RECORDS TO USE:
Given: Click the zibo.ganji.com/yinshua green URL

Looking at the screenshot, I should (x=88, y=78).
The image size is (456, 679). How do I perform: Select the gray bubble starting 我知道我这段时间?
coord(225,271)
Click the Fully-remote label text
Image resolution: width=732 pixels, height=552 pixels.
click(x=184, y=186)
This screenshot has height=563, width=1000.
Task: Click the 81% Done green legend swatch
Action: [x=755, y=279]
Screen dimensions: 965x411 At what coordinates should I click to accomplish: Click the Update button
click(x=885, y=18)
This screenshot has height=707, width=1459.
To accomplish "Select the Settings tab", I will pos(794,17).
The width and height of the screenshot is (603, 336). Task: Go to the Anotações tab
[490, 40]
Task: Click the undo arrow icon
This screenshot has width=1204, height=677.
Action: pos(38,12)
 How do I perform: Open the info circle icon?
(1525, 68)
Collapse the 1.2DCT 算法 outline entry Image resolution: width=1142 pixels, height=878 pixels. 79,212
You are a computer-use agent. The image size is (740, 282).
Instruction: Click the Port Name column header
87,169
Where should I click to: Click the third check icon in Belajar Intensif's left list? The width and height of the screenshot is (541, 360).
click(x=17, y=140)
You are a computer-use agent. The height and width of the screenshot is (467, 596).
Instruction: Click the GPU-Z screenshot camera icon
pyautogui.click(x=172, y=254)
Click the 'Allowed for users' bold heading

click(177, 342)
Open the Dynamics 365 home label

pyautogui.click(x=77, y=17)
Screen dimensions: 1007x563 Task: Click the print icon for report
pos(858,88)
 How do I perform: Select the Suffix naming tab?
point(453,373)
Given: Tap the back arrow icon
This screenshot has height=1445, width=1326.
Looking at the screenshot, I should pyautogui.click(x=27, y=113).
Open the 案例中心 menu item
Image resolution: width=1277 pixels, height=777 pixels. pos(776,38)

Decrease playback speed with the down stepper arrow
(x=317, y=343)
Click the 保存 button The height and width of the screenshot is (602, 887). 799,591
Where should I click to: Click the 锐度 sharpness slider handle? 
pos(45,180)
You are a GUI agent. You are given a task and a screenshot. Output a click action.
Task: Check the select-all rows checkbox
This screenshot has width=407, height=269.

GIVEN INSTRUCTION: Write out all the rows above again, swapping "icon" for "symbol" wherever it appears and keeping everything else unchanged.

SOLUTION FOR THIS PROBLEM:
Given: Click the zibo.ganji.com/yinshua green URL

Looking at the screenshot, I should (x=88, y=78).
The image size is (456, 679). How do I perform: Select the gray bubble starting 我知道我这段时间?
coord(225,271)
Click the Fully-remote label text
Image resolution: width=732 pixels, height=552 pixels.
click(x=184, y=186)
This screenshot has height=563, width=1000.
Task: Click the 81% Done green legend swatch
Action: [x=755, y=279]
Screen dimensions: 965x411 At what coordinates should I click to accomplish: Click the Update button
click(x=885, y=18)
This screenshot has height=707, width=1459.
To accomplish "Select the Settings tab", I will pos(794,17).
The width and height of the screenshot is (603, 336). Task: Go to the Anotações tab
[490, 40]
Task: Click the undo arrow symbol
This screenshot has width=1204, height=677.
Action: pos(38,12)
 How do I perform: Open the info circle symbol?
(1525, 68)
Collapse the 1.2DCT 算法 outline entry Image resolution: width=1142 pixels, height=878 pixels. 79,212
You are a computer-use agent. The image size is (740, 282).
Instruction: Click the Port Name column header
87,169
Where should I click to: Click the third check symbol in Belajar Intensif's left list? The width and height of the screenshot is (541, 360).
click(x=17, y=140)
You are a computer-use agent. The height and width of the screenshot is (467, 596).
Instruction: Click the GPU-Z screenshot camera symbol
pyautogui.click(x=172, y=254)
Click the 'Allowed for users' bold heading

click(177, 342)
Open the Dynamics 365 home label

pyautogui.click(x=77, y=17)
Screen dimensions: 1007x563 Task: Click the print symbol for report
pos(858,88)
 How do I perform: Select the Suffix naming tab?
point(453,373)
Given: Tap the back arrow symbol
This screenshot has height=1445, width=1326.
Looking at the screenshot, I should pyautogui.click(x=27, y=113).
Open the 案例中心 menu item
Image resolution: width=1277 pixels, height=777 pixels. pos(776,38)

Decrease playback speed with the down stepper arrow
(x=317, y=343)
Click the 保存 button The height and width of the screenshot is (602, 887). 799,591
Where should I click to: Click the 锐度 sharpness slider handle? 
pos(45,180)
You are a GUI agent. You are given a task and a screenshot. Output a click action.
Task: Check the select-all rows checkbox
This screenshot has width=407, height=269.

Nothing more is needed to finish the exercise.